A justificativa contida na própria exposição de motivos é a grande dificuldade por parte do setor regulado para cumprir com os procedimentos previstos, o que frequentemente implica em perda de prazo, e consequentemente coloca em risco a continuidade do próprio serviço de radiodifusão.

Posteriormente, o rol de mudanças aumentou. O Projeto de Lei de Conversão da MP 747/16 ganhou novos dispositivos, passando a reformar, também, a Lei nº 4.117/62 (Código Brasileiro de Telecomunicações).

No Código Brasileiro de Telecomunicações, a alteração mais relevante trouxe novidades no processo de transferência de concessões. Com base na alteração proposta, a transferência direta (ou seja, quando uma empresa vende a concessão para outra), continua a depender de prévia aprovação por parte do Poder concedente, podendo, agora, ocorrer tal transferência mesmo na hipótese de precariedade da concessão.

Já no caso da transferência indireta, assim entendida a alienação do controle societário de empresa detentora da concessão, na redação contida no Projeto de Lei de Conversão da MP 747/16, não haverá mais a necessidade de prévia aprovação pelo MCTI (Ministério da Ciência, Tecnologia, Inovações e Comunicações), bastando a comunicação a este nos 60 dias corridos seguintes à celebração dos atos societários.

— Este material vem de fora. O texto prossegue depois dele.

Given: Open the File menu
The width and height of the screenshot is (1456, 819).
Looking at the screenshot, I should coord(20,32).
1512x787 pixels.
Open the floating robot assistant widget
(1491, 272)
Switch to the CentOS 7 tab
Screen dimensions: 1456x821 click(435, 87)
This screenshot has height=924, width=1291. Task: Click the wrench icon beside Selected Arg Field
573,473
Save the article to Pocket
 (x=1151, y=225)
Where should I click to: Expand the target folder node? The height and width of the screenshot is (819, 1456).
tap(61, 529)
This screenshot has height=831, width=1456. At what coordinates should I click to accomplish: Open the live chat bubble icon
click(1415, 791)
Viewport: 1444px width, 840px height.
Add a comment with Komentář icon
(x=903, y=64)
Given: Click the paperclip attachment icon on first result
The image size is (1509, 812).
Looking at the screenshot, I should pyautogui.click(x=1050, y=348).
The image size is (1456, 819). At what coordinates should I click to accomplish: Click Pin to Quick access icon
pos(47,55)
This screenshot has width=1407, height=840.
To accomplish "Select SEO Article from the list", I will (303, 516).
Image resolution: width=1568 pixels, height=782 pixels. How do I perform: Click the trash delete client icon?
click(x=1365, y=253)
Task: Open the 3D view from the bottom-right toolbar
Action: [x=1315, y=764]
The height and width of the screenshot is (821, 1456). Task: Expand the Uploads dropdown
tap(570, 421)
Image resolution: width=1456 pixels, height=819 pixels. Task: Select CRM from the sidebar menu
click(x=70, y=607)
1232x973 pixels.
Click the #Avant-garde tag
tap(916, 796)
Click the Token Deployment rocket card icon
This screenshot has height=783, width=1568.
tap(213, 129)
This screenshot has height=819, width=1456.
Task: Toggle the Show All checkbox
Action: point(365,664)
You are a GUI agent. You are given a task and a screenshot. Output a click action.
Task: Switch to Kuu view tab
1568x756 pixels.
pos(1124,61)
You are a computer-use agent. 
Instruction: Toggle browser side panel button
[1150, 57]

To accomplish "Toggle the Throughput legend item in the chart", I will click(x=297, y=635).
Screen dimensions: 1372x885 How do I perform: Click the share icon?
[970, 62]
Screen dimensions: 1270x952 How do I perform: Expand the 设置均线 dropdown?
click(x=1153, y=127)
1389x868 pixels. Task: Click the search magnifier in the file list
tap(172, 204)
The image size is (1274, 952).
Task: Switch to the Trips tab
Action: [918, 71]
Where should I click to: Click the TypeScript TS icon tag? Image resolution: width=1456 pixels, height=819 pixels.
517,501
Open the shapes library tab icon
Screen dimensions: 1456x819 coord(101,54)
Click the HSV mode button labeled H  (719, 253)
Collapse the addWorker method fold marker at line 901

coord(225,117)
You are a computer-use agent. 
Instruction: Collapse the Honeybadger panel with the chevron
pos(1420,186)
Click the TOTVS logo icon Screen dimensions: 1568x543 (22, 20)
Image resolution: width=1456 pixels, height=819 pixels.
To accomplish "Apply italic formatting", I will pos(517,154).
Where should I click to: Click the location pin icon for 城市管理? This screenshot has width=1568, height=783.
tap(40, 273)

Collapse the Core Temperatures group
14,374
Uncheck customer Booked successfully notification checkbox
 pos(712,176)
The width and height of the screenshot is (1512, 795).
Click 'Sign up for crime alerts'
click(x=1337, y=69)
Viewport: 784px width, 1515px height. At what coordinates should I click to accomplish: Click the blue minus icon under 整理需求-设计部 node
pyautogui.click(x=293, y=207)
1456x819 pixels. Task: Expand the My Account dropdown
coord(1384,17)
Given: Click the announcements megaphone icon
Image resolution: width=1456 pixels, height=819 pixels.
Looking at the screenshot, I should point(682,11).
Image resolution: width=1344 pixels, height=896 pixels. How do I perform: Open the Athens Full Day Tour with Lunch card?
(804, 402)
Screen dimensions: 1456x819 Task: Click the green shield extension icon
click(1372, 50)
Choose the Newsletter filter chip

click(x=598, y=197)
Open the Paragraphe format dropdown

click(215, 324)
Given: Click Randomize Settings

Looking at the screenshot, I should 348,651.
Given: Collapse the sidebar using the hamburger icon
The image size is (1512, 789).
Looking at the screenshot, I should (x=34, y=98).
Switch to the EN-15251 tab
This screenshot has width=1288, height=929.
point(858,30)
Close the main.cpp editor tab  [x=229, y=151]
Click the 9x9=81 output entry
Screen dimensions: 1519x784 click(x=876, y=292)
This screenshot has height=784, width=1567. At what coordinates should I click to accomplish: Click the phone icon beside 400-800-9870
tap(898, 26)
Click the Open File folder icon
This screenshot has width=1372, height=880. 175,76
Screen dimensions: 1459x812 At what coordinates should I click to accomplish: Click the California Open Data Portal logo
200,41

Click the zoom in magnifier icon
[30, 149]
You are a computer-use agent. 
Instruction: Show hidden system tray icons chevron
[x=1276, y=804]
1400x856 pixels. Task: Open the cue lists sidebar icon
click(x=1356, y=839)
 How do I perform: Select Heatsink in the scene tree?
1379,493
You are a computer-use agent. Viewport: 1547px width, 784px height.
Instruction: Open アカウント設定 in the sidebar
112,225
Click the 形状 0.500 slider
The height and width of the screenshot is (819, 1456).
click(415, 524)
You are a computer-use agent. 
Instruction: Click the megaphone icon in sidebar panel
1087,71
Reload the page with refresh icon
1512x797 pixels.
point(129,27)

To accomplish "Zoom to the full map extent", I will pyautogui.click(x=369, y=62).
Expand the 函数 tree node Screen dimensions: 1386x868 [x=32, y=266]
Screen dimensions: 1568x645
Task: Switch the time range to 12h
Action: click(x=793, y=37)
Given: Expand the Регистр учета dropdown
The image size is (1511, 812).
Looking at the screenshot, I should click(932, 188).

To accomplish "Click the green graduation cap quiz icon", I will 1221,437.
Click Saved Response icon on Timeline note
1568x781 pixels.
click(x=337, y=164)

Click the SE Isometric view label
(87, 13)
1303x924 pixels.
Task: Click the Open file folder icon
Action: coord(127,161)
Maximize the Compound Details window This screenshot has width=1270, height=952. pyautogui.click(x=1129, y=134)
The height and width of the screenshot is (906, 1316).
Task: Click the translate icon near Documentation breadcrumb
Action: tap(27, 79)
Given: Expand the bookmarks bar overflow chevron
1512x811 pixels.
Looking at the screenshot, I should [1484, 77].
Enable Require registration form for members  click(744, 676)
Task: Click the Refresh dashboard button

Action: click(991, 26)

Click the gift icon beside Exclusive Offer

Trata-se de importante mudança para o setor de radiodifusão, na medida em que deverá agilizar os processos de transferência indireta, e desatolar o staff do MCTI, que já conta com centenas de casos que aguardam análise. Bom para aqueles que pretendem realizar reorganização societária, posto que tudo deverá fluir mais rapidamente. Resta só aguardar a sanção do Presidente da República.